As to strict, I guess it all depends on how you eat. I have a tendency to eat emotionally so its really tough for me. Glutenous foods are a big passion food for me. But considering all the talk about them functioning in the brain like opiates maybe I should take a break. Today is a pure O kind of day , I went to the grocery store the other day and I felt like I was on the moon, but I am down to 25mg of sominex or Vistiral and staying out of bed so I guess I am doing something right. About to go into to see a doctor who I am fairly sure would look at me funny if I brought up the DP so I think I am just going to say the depression is getting better and keep it at that. Thanks for starting a discussion about lifestyle approaches, its too easy to just complain but we can't stay there you know?


----------



## Guest (Jul 16, 2012)

bastm said:


> First a bit skeptical after i saw the before/after photo on the nerd fitness website, I read the entire article which was very well explained and full of links for further details. I'm looking forward from hearing how it goes for everyone (and anyway, I guess I'm going to try it myself after I finish all the food I have home). Delicate, you're giving me hope !


Oh yeah, I doubt he got ripped through just diet, I think that guy did a combination of Paleo and weight training. It's what a lot of people in the Paleo circle end up doing... Apparently it's a really good combo. I want to eventually do some to get a bit toned, which is a big thing for me as before, I wouldn't go anywhere near exercise - it brought on DP.
Glad you were able to look past the misleading photo, i agree that Steve Kamb has a way with words that makes his website really entertaining! That article was how I got started on Paleo.

I think also that having a focus - diet, exercise, hobby or whatever - will always diminish your DP, and as my diet now is something I have to focus on all the time (and enjoy - it honestly feels like I'm cheating it's so good), I get more and more days without DP, feeling further and further disconnected from how it once felt.

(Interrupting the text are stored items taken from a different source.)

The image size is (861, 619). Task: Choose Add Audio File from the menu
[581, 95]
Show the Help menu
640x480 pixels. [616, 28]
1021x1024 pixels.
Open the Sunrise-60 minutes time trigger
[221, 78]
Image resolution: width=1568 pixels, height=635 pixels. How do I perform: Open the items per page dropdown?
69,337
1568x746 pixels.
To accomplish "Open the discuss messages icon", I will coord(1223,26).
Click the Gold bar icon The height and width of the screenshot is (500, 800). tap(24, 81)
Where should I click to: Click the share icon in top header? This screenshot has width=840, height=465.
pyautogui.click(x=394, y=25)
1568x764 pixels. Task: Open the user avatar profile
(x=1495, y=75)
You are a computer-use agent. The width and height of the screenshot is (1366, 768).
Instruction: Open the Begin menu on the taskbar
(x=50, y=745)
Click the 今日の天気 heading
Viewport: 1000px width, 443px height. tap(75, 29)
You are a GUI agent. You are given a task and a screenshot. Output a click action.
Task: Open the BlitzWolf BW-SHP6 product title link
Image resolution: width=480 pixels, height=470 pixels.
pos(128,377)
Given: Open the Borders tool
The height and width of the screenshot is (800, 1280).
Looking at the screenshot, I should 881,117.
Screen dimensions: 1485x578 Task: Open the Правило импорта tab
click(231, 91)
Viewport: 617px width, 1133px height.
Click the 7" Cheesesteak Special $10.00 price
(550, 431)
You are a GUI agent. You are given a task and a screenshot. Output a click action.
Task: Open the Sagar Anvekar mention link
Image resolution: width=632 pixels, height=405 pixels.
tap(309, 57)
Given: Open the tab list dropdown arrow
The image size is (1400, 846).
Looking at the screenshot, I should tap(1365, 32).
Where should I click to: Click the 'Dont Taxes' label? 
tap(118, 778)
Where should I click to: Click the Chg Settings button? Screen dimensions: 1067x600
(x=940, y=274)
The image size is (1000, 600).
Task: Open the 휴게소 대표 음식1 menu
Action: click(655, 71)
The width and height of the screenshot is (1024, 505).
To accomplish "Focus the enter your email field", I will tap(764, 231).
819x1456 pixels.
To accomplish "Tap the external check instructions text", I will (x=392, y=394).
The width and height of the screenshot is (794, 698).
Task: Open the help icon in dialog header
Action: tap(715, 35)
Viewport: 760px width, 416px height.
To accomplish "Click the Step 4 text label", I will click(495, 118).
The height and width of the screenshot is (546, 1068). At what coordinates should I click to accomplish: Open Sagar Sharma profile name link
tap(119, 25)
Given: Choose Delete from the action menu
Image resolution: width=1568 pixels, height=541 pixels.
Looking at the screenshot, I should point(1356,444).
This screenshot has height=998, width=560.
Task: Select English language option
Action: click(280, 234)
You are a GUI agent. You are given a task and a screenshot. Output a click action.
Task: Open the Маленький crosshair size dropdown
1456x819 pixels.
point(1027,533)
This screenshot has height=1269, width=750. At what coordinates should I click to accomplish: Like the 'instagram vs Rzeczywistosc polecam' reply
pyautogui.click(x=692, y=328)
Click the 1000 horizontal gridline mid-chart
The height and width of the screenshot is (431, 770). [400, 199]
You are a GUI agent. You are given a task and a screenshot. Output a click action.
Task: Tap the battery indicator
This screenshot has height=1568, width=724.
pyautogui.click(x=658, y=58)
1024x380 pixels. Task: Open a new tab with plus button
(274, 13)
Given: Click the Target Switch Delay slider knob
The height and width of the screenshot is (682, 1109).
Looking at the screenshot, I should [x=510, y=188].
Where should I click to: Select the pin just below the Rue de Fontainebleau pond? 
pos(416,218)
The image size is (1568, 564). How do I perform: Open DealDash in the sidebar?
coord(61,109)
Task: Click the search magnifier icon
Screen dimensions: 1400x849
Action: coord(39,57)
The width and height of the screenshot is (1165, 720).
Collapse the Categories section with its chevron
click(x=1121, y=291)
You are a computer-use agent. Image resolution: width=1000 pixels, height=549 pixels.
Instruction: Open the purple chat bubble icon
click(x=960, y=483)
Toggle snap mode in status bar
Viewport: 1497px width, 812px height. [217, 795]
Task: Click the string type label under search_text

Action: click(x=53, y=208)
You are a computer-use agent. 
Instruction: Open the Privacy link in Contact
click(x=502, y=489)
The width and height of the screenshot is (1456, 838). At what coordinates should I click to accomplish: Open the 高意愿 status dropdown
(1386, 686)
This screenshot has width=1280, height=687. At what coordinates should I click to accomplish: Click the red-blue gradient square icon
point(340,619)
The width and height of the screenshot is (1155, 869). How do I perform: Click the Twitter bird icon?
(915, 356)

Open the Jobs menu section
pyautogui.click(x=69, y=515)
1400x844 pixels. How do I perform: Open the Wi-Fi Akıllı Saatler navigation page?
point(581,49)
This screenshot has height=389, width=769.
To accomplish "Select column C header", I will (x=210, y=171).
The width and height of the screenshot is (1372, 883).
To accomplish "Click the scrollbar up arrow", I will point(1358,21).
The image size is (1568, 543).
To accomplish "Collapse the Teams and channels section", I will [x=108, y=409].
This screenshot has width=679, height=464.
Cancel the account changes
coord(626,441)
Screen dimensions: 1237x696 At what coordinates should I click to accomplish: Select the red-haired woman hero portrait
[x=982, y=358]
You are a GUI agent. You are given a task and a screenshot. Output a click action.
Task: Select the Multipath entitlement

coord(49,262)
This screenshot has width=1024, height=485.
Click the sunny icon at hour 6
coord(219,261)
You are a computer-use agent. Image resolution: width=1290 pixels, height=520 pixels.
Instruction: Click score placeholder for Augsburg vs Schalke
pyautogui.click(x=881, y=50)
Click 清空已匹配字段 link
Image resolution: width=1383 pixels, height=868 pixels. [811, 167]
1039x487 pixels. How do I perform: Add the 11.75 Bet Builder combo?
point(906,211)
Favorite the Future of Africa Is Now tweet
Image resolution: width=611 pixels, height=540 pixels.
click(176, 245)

I'm glad you are feeling hopeful! Keep feeling that and with everything in you don't let DP take control. Your life - one life - make the most of it.


----------



## Guest (Jul 16, 2012)

Just an update - I'm nearly two weeks in and still no DP, no anxiety, no depression! I even did things that would trigger my DP like going for a long walk, and I did think "oh my god, what if I get DP?" for a split second but for once, my mind didn't give me it from thinking about it, which was something it ALWAYS did before. I carried on my lovely walk in the fresh air and I felt free again, like I can enjoy life for what it is.
As I said above, I think another benefit is that you have a daily focus, and I think that is a big contributor. Also in reply to walkinglife28, it really is a change of lifestyle, as in I'm not taking this sh*t any more! and sticking to it. Sticking to it because a happy life depends on it. It takes throwing yourself in and being serious about it, but if you can do that, you can do it. And everyone can do it really. It's just in the mind as to how far you care to push yourself.


----------



## PositiveThinking! (Mar 5, 2010)

Delicate said:


> Just an update - I'm nearly two weeks in and still no DP, no anxiety, no depression! I even did things that would trigger my DP like going for a long walk, and I did think "oh my god, what if I get DP?" for a split second but for once, my mind didn't give me it from thinking about it, which was something it ALWAYS did before. I carried on my lovely walk in the fresh air and I felt free again, like I can enjoy life for what it is.
> As I said above, I think another benefit is that you have a daily focus, and I think that is a big contributor. Also in reply to walkinglife28, it really is a change of lifestyle, as in I'm not taking this sh*t any more! and sticking to it. Sticking to it because a happy life depends on it. It takes throwing yourself in and being serious about it, but if you can do that, you can do it. And everyone can do it really. It's just in the mind as to how far you care to push yourself.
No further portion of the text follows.